First, we multiply the scalar field $\phi$ by the scalar $\nabla \cdot \mathbf{F}$:
$(xyz^2)(2x+1) = (xyz^2 \cdot 2x) + (xyz^2 \cdot 1) = 2x^2yz^2 + xyz^2$.
Next, we do a "dot product" of vector $\mathbf{F}$ and vector $\nabla \phi$. Remember, a dot product means you multiply the 'i' parts, then the 'j' parts, then the 'k' parts, and add them all up.
$\mathbf{F} = (x^2, 2, z)$
$\nabla \phi = (yz^2, xz^2, 2xyz)$
So, $\mathbf{F} \cdot (\nabla \phi) = (x^2)(yz^2) + (2)(xz^2) + (z)(2xyz)$
$= x^2yz^2 + 2xz^2 + 2xyz^2$.
Finally, we add these two results:
$(2x^2yz^2 + xyz^2) + (x^2yz^2 + 2xz^2 + 2xyz^2)$
$= (2x^2yz^2 + x^2yz^2) + (xyz^2 + 2xyz^2) + 2xz^2$
$= 3x^2yz^2 + 3xyz^2 + 2xz^2$.

**(d) Stating $\phi \mathbf{F}$**
This is simple multiplication!
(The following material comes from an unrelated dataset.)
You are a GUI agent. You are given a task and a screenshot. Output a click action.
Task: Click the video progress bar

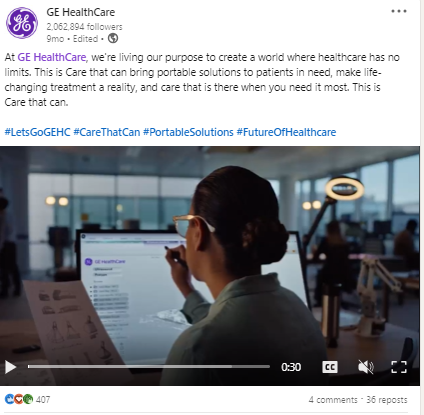coord(149,367)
We take the scalar $\phi$ and multiply it by each part of the vector $\mathbf{F}$.
$\phi \mathbf{F} = (xyz^2)(x^2 \mathbf{i} + 2 \mathbf{j} + z \mathbf{k})$
$= (xyz^2 \cdot x^2) \mathbf{i} + (xyz^2 \cdot 2) \mathbf{j} + (xyz^2 \cdot z) \mathbf{k}$
$= x^3yz^2 \mathbf{i} + 2xyz^2 \mathbf{j} + xyz^3 \mathbf{k}$.

**(e) Calculating $\nabla \cdot (\phi \mathbf{F})$**
Now we find the divergence of the new vector field we just found in (d). It's the same kind of calculation as in (b).
Let's call $\phi \mathbf{F}$ our new vector $\mathbf{G} = x^3yz^2 \mathbf{i} + 2xyz^2 \mathbf{j} + xyz^3 \mathbf{k}$.
We check how the 'i' part ($x^3yz^2$) changes when 'x' changes. That's $3x^2yz^2$.
We check how the 'j' part ($2xyz^2$) changes when 'y' changes. That's $2xz^2$.
We check how the 'k' part ($xyz^3$) changes when 'z' changes. That's $xy(3z^2) = 3xyz^2$.
Adding these up: $\nabla \cdot (\phi \mathbf{F}) = 3x^2yz^2 + 2xz^2 + 3xyz^2$.

**(f) What do we conclude from (c) and (e)?**
I looked at my answer for (c): $3x^2yz^2 + 3xyz^2 + 2xz^2$.
And then my answer for (e): $3x^2yz^2 + 2xz^2 + 3xyz^2$.
They are exactly the same! This shows us a cool mathematical rule, sort of like a product rule for derivatives, but for divergence with a scalar and a vector field. It means that the divergence of a scalar times a vector is equal to the scalar times the divergence of the vector, plus the vector dotted with the gradient of the scalar.